|Title||Will the 4D-Var approach be defeated by nonlinearity?|
|Year of Publication||2005|
|Authors||Andersson, E, Fisher, M, Hólm, EV, Isaksen, L, Radnóti, G, Trémolet, Y|
|Secondary Title||Technical Memorandum|
Some of the issues involved in extending the current 4D-Var algorithm to higher resolution and/or longer assimilation window in the presence of nonlinearity, are investigated and discussed. Tests have been conducted within the context of the global numerical weather prediction (NWP) system at ECMWF. The accuracy of the 4D Var solution algorithm and its convergence are investigated with respect to nonlinearities and their dependence on analysis resolution and length of the assimilation window. From a literature review and some new results in an idealized setting (the Lorenz-1995 40 parameter model) we conclude that a long-window weak-constraint 4D-Var has exciting prospects, alleviating the severity of the linearity assumption compared to the strong-constraint formulation.
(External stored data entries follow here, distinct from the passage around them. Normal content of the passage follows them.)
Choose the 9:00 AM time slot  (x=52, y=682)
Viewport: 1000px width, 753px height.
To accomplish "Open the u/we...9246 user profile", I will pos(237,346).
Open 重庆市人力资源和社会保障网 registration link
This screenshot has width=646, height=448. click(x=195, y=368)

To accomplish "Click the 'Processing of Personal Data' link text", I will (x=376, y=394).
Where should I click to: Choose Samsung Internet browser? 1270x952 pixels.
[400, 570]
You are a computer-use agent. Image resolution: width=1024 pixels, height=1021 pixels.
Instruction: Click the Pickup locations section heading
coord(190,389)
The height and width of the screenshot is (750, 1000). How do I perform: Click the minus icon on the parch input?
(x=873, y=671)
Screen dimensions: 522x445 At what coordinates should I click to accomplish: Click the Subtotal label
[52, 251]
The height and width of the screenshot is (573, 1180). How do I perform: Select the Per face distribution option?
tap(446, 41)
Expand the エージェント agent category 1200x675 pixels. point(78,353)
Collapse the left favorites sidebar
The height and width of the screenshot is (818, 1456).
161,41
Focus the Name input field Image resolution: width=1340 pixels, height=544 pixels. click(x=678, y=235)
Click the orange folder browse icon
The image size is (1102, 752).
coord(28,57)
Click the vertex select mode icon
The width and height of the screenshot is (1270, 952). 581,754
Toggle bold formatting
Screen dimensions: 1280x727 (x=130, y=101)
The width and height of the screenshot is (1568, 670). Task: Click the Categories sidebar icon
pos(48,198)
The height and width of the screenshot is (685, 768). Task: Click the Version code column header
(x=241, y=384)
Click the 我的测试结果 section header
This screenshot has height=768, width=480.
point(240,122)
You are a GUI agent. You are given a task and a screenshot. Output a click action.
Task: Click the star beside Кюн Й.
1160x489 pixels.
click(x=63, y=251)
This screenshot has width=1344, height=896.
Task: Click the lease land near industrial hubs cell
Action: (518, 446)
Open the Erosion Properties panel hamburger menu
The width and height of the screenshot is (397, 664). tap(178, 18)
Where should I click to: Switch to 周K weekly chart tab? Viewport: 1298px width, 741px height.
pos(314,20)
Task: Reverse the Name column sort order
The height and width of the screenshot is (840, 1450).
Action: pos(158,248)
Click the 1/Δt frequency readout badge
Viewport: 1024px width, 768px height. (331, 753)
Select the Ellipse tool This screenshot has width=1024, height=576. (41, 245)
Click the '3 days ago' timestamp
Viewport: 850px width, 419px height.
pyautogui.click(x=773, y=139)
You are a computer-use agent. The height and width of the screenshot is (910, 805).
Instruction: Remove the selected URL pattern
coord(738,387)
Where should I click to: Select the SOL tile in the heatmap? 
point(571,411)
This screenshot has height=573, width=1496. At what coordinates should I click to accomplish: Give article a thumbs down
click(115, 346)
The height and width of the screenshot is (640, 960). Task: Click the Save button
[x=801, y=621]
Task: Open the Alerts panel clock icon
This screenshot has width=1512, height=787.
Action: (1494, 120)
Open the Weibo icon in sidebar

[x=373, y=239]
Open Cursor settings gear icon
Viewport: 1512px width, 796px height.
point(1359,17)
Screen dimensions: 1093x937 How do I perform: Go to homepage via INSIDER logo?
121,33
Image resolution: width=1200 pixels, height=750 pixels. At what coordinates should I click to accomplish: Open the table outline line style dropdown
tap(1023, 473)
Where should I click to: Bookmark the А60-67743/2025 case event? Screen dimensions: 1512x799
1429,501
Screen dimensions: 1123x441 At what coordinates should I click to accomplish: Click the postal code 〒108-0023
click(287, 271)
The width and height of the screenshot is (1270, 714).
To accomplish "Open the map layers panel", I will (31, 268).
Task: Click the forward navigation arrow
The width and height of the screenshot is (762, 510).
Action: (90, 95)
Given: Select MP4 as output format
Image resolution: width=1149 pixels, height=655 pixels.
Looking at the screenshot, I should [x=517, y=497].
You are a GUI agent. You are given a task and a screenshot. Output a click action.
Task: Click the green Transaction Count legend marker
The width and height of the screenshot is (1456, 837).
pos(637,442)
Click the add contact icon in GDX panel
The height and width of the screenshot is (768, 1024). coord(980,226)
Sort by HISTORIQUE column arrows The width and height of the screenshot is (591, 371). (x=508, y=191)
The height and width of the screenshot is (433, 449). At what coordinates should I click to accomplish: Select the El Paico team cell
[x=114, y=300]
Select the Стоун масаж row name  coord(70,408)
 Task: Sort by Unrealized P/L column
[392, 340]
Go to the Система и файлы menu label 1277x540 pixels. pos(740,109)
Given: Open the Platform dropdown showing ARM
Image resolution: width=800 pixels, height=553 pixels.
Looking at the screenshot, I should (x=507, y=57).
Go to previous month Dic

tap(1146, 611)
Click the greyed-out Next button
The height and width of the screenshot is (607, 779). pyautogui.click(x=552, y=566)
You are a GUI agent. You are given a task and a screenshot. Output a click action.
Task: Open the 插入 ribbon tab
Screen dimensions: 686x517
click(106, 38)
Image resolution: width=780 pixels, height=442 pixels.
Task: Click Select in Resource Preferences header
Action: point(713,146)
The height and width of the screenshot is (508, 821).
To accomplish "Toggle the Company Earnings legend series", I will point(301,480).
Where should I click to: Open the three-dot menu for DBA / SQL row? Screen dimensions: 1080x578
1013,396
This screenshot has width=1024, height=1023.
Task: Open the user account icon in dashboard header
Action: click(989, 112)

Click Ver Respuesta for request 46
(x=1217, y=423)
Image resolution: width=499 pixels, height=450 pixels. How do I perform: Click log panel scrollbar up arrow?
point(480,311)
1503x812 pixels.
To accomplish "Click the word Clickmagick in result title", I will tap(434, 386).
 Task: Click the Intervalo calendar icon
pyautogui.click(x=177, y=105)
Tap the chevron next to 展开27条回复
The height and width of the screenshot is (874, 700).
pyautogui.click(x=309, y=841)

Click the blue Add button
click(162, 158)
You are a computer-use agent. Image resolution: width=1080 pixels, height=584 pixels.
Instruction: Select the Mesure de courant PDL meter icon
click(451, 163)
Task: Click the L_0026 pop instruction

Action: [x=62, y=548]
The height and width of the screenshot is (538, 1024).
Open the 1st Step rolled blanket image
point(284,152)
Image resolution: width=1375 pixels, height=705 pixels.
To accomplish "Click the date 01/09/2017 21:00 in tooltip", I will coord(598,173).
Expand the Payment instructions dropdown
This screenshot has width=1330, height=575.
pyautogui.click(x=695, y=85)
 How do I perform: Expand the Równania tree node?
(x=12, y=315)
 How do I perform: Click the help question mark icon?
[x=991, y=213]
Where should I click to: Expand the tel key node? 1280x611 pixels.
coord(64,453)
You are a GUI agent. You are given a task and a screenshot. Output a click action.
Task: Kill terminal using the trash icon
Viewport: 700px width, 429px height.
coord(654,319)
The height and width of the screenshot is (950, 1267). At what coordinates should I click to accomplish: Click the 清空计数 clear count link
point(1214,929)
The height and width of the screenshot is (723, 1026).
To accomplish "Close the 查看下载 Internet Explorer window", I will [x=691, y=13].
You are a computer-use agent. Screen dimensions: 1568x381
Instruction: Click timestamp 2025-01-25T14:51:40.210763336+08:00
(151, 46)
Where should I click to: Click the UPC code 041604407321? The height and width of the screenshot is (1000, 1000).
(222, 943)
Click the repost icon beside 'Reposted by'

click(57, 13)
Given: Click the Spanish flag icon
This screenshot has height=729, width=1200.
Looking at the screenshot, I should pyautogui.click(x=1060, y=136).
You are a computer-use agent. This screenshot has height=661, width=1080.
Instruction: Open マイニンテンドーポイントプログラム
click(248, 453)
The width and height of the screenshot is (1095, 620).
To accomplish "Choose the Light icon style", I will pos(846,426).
In weak-constraint 4D-Var a sequence of model states are estimated (rather than just the initial state), with the consequence that the tangent linear assumption is relied upon only for the shorter time segment between successive state estimates, and not for propagation of information throughout the assimilation window. This property makes a weak-constraint 4D-Var an attractive prospect that should be pursued as a main avenue of research in the coming years, with the goal to lengthen the assimilation window. Conclusions are drawn with respect to the ECMWF research plans.